第4話 入団テスト

「入るよ、お兄さん」




 マオの声に足を止め、ナチは一軒の店の前で止まった。ナイフとフォークがバツ印の様に描かれた看板が入り口に設置され、店の壁に沿う様に酒樽が四つ程置かれていた。



 その樽をテーブル代わりにして酒と料理を楽しんでいる客が数人見えた。




「酒場?」



「そそ。入るよ、お兄さん」




 扉を開けて中へと入るマオに続いて、ナチも酒場に入った。





 耳を塞ぎたくなる程の喧騒がナチの耳に響く。




 テーブルを囲んで酒を飲む大男や、剣を腰にぶら下げた若者達が机に突っ伏している姿が至る所に存在した。顔が真っ赤になり、心地よい夢心地で何事か呟いている。



 アルコールをほとんど飲まないナチからすれば、思わず苦笑してしまう光景だ。




「こっちだよ」



「……うん」




 あまりの喧騒に気後れしながらも、マオの後をついて行く。



 マオが向かった先は厨房。小太りで蝶ネクタイをした男性と、赤髪の美しい女性が疾風の様な動きで料理や酒を作っては、給仕係の女性を呼びつけている。

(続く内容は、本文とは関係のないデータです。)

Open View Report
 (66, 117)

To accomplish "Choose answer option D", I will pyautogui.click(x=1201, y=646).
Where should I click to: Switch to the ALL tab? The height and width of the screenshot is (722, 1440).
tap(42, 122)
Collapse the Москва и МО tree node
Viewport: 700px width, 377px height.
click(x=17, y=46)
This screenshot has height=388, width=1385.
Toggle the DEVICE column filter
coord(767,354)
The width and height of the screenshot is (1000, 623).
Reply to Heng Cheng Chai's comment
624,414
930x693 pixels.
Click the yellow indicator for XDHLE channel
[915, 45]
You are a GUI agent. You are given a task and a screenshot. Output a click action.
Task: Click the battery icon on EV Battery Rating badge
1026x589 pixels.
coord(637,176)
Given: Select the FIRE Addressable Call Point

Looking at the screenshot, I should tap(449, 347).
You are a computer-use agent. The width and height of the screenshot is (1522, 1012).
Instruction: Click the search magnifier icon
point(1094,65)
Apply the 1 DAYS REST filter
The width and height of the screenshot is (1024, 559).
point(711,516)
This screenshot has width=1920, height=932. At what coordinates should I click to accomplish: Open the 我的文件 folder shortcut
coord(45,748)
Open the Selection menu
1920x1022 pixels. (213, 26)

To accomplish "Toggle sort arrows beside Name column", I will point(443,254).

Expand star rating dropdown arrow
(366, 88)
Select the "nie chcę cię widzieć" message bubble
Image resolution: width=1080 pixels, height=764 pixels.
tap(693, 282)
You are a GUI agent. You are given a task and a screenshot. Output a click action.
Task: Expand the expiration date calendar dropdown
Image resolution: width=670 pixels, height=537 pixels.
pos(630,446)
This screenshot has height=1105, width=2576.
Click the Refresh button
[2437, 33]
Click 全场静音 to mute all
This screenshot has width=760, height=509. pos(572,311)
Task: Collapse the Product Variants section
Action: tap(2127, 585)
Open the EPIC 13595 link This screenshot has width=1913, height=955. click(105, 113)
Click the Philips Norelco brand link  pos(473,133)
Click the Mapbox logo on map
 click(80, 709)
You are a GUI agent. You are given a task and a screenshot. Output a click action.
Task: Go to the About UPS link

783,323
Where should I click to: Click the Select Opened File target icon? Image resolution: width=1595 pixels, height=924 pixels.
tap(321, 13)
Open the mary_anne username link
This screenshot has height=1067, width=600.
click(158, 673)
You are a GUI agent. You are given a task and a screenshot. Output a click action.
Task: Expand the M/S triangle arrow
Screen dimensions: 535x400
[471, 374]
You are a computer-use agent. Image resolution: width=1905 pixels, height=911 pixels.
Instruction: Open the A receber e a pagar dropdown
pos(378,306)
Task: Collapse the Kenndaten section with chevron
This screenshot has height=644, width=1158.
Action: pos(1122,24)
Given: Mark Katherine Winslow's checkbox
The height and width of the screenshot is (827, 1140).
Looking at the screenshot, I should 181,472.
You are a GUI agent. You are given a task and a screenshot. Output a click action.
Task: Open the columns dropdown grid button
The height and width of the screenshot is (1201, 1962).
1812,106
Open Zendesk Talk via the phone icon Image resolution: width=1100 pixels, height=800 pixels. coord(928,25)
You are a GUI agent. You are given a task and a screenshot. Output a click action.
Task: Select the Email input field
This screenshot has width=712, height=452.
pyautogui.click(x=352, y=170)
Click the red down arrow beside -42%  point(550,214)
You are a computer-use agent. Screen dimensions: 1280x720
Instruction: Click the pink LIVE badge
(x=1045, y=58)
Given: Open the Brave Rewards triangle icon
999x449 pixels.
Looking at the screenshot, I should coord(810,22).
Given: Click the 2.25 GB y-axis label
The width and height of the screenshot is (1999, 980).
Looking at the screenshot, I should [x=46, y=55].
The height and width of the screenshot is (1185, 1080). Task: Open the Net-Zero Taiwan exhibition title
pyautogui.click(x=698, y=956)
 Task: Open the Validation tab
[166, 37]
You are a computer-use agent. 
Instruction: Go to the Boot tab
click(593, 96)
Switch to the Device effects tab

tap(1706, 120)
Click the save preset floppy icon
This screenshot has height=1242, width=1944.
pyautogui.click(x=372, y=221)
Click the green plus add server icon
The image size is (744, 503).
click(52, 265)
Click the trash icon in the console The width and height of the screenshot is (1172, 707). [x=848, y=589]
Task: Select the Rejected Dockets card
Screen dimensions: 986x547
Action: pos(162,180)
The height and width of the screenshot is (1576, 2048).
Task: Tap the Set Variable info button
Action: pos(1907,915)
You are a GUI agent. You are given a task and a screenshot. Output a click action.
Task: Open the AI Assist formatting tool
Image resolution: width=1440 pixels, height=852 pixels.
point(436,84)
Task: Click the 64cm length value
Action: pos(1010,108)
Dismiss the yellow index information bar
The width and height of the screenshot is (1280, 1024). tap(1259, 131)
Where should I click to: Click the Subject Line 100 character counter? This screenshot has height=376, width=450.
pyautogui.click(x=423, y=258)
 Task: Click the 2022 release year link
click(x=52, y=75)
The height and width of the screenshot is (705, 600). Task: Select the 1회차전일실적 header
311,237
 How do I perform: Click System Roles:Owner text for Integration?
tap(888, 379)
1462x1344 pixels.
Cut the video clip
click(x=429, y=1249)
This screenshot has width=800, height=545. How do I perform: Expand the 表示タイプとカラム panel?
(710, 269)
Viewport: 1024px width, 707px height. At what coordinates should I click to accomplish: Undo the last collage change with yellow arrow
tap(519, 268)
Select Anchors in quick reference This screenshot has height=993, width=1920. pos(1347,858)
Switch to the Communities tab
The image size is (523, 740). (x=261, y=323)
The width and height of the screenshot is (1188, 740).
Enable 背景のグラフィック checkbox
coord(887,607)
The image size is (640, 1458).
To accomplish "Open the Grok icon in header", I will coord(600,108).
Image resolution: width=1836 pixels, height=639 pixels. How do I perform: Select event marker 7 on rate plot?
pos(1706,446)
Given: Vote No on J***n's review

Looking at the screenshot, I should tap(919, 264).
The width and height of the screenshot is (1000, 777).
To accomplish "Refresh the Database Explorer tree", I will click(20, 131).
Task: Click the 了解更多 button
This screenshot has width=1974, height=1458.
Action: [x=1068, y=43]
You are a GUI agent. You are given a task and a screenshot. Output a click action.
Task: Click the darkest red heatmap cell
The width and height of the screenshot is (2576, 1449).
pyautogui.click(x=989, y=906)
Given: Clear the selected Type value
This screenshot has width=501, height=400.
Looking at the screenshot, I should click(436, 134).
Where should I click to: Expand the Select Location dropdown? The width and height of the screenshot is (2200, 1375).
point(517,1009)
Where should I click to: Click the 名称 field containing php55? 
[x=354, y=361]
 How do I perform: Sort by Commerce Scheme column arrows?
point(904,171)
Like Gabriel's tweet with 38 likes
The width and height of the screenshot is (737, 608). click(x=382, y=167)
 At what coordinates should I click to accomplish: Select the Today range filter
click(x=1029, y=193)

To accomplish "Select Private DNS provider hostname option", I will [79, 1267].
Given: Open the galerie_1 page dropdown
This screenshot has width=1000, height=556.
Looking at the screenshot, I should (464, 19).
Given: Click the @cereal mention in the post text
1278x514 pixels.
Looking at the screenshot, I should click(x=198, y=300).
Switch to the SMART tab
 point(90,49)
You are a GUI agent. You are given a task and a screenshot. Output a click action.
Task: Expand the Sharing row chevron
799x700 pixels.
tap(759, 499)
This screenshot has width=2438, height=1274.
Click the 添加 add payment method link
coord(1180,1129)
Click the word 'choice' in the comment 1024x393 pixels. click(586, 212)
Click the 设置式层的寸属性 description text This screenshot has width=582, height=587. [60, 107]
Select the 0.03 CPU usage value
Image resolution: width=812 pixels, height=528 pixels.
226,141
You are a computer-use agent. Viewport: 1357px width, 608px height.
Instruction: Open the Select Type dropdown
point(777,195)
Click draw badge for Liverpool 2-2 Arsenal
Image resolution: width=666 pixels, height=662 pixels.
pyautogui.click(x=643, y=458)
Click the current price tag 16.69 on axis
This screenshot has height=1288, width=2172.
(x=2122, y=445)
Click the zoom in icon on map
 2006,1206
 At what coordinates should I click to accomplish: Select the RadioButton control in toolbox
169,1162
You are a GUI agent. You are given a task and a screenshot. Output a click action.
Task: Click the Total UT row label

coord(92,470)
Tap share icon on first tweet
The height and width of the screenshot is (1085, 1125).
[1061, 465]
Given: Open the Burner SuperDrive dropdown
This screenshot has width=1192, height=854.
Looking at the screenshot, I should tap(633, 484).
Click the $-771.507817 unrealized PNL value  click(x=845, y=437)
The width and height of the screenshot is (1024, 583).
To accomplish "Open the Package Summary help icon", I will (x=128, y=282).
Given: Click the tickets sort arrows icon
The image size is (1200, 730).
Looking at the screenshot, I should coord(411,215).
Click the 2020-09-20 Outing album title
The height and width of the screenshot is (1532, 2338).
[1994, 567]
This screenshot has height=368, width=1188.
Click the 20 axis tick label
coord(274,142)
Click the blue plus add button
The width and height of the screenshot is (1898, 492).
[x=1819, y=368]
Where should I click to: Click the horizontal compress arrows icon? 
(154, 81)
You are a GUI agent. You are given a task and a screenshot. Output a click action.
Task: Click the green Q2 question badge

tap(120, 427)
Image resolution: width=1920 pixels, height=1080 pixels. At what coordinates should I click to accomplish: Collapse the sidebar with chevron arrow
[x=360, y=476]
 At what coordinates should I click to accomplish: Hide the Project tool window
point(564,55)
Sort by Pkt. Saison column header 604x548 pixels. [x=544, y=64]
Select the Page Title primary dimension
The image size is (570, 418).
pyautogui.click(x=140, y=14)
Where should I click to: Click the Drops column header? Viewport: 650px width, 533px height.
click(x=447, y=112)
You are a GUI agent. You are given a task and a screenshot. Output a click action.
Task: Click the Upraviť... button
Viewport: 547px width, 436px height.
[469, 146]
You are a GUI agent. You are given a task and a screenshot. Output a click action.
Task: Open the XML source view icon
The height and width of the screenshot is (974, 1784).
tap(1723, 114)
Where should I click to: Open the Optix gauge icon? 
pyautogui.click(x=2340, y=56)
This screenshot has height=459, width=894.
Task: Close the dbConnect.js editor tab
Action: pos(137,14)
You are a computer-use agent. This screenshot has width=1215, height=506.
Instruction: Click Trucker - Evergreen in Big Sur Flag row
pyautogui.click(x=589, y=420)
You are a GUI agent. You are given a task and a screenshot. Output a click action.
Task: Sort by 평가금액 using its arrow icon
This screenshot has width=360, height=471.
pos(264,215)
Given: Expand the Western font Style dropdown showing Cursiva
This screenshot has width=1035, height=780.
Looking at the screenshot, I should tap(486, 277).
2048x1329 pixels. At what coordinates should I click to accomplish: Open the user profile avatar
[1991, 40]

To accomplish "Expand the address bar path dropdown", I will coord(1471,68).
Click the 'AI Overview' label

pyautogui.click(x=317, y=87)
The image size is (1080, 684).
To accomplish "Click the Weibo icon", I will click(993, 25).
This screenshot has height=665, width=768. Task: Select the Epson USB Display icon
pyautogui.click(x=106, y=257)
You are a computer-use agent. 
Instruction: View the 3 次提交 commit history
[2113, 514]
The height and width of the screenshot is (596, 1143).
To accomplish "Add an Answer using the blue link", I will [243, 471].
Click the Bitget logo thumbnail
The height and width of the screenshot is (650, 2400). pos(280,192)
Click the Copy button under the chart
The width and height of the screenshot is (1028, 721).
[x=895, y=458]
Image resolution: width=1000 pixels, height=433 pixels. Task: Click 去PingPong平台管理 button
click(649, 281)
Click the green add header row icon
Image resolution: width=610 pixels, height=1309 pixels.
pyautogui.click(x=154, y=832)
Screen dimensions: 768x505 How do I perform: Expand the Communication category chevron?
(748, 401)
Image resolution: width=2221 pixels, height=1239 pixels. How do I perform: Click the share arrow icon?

 それを尻目に、ナチとマオは厨房に設置された扉を開き、裏口へと抜けた。裏口へ抜けると、そこには石壁に囲まれたかなりの広さを持つ裏庭が存在した。




 木造の家屋が一つ存在するが、それを踏まえても敷地は十分に余っている。





「到着だね」




 マオに手招きされ、ナチは木造の家屋に近付いてく。窓から見えるのは蝋燭の灯り。つまり、ここには人が居るという事になるのだが、ナチは家の一歩手前で急に立ち止まった。




 闘気とでも言うのだろうか。もしくは、強烈な存在感と言ってもいい。ビリビリと肌を刺激する存在感にナチは、息を呑んだ。先程、すれ違ったラミルには感じなかった物だ。





 この中に居る人物こそが、理不尽な暴力なのではないか、と疑わずにはいられなかった。





「どうしたの?」





 急に立ち止まったナチを、マオが怪訝そうな顔で覗く。




 ナチは地面に落ちていた葉を一枚拾った。それを符に変換し、属性を付加する。その光景を見ていたマオが眉を顰めた。




「止めた方が良いよ? お兄さん」




「使う必要が無いと良いんだけどね」




 まだ、マオを完全に信用はした訳ではないのだ。ここに誘い込まれた可能性を完全に否定できるまでは、武器を持っておいた方がいい。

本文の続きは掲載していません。